Question

A rigid vessel containing a $$3 : 1$$ mol ratio of carbon dioxide and water vapor is held at $$200^{\circ} \mathrm{C}$$ where it has a total pressure of 2.00 atm. If the vessel is cooled to $$10^{\circ} \mathrm{C}$$ so that all of the water vapor condenses, what is the pressure of carbon dioxide? Neglect the volume of the liquid water that forms on cooling.

Answer

**step1 Calculate the Initial Partial Pressure of Carbon Dioxide**

First, we need to determine the initial partial pressure of carbon dioxide in the vessel. The total pressure is the sum of the partial pressures of carbon dioxide and water vapor. The problem states that the molar ratio of carbon dioxide to water vapor is 3:1. This means that for every 3 parts of carbon dioxide, there is 1 part of water vapor, making a total of 4 parts of gas. Therefore, carbon dioxide accounts for 3 out of these 4 parts of the total pressure.

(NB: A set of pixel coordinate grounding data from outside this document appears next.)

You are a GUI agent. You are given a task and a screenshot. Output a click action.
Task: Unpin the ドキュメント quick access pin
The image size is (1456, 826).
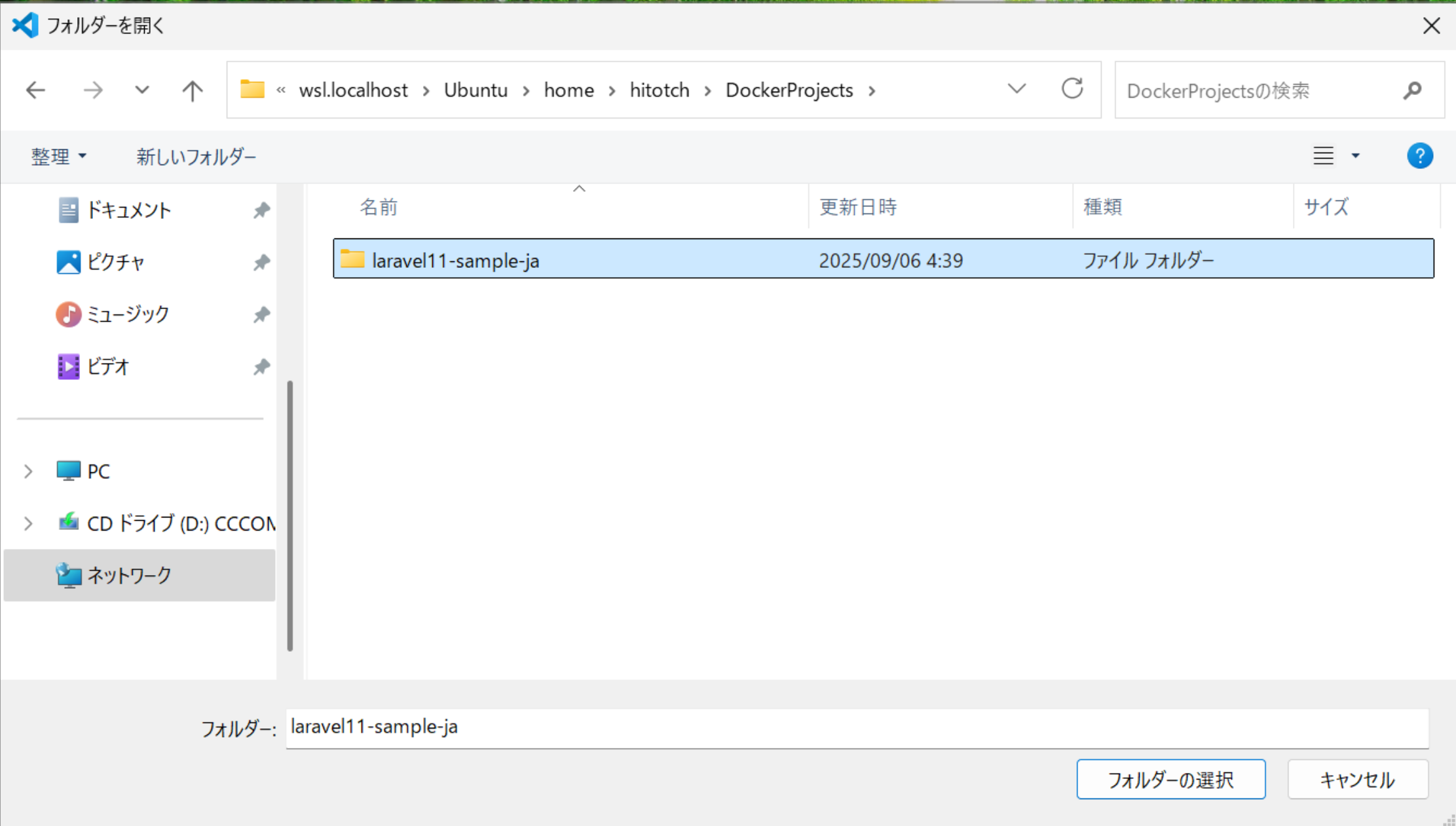coord(261,210)
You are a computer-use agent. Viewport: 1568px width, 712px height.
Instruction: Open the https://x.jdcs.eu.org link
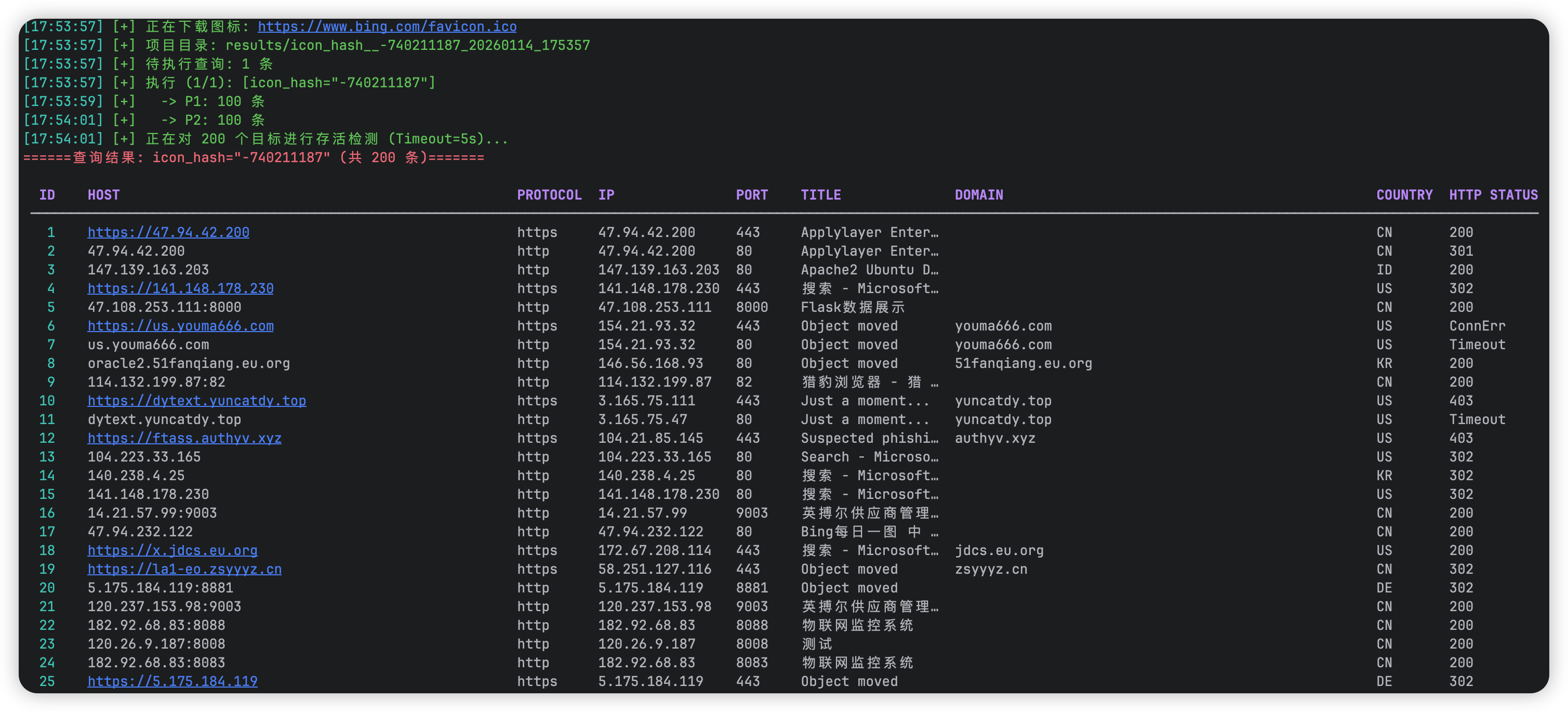pos(172,550)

$$ \text{Mole fraction of CO}_2 = \frac{\text{Moles of CO}_2}{\text{Total moles of gas}} = \frac{3}{3+1} = \frac{3}{4} $$

$$ \text{Initial Partial Pressure of CO}_2 = \text{Mole fraction of CO}_2 \times \text{Total Pressure} $$

Given: Total pressure = 2.00 atm. Substitute the values into the formula:

$$ \text{Initial Partial Pressure of CO}_2 = \frac{3}{4} \times 2.00 \text{ atm} = 1.50 \text{ atm} $$

**step2 Convert Temperatures to the Absolute Scale**

Gas laws require temperatures to be expressed in an absolute temperature scale, which is Kelvin. To convert Celsius to Kelvin, we add 273.15 to the Celsius temperature.

$$ \text{Temperature in Kelvin (K)} = \text{Temperature in Celsius (°C)} + 273.15 $$

Initial temperature:

$$ T_1 = 200^{\circ} \mathrm{C} + 273.15 = 473.15 \text{ K} $$

Final temperature:

$$ T_2 = 10^{\circ} \mathrm{C} + 273.15 = 283.15 \text{ K} $$

**step3 Apply the Gay-Lussac's Law for Constant Volume**

Since the vessel is rigid, its volume remains constant. Also, the amount of carbon dioxide gas does not change. For a fixed amount of gas in a constant volume, the pressure is directly proportional to its absolute temperature. This relationship is described by Gay-Lussac's Law.

$$ \frac{P_1}{T_1} = \frac{P_2}{T_2} $$

Where $$P_1$$ is the initial pressure of carbon dioxide, $$T_1$$ is the initial absolute temperature, $$P_2$$ is the final pressure of carbon dioxide, and $$T_2$$ is the final absolute temperature. We need to find $$P_2$$. We can rearrange the formula to solve for $$P_2$$.

$$ P_2 = P_1 \times \frac{T_2}{T_1} $$

Substitute the values: Initial partial pressure of CO2 ($$P_1$$) = 1.50 atm, Initial temperature ($$T_1$$) = 473.15 K, Final temperature ($$T_2$$) = 283.15 K.

$$ P_2 = 1.50 \text{ atm} \times \frac{283.15 \text{ K}}{473.15 \text{ K}} $$

$$ P_2 \approx 1.50 \text{ atm} \times 0.598425... $$

$$ P_2 \approx 0.8976 \text{ atm} $$

Rounding to two decimal places, which is appropriate given the initial pressure of 2.00 atm:

$$ P_2 \approx 0.90 \text{ atm} $$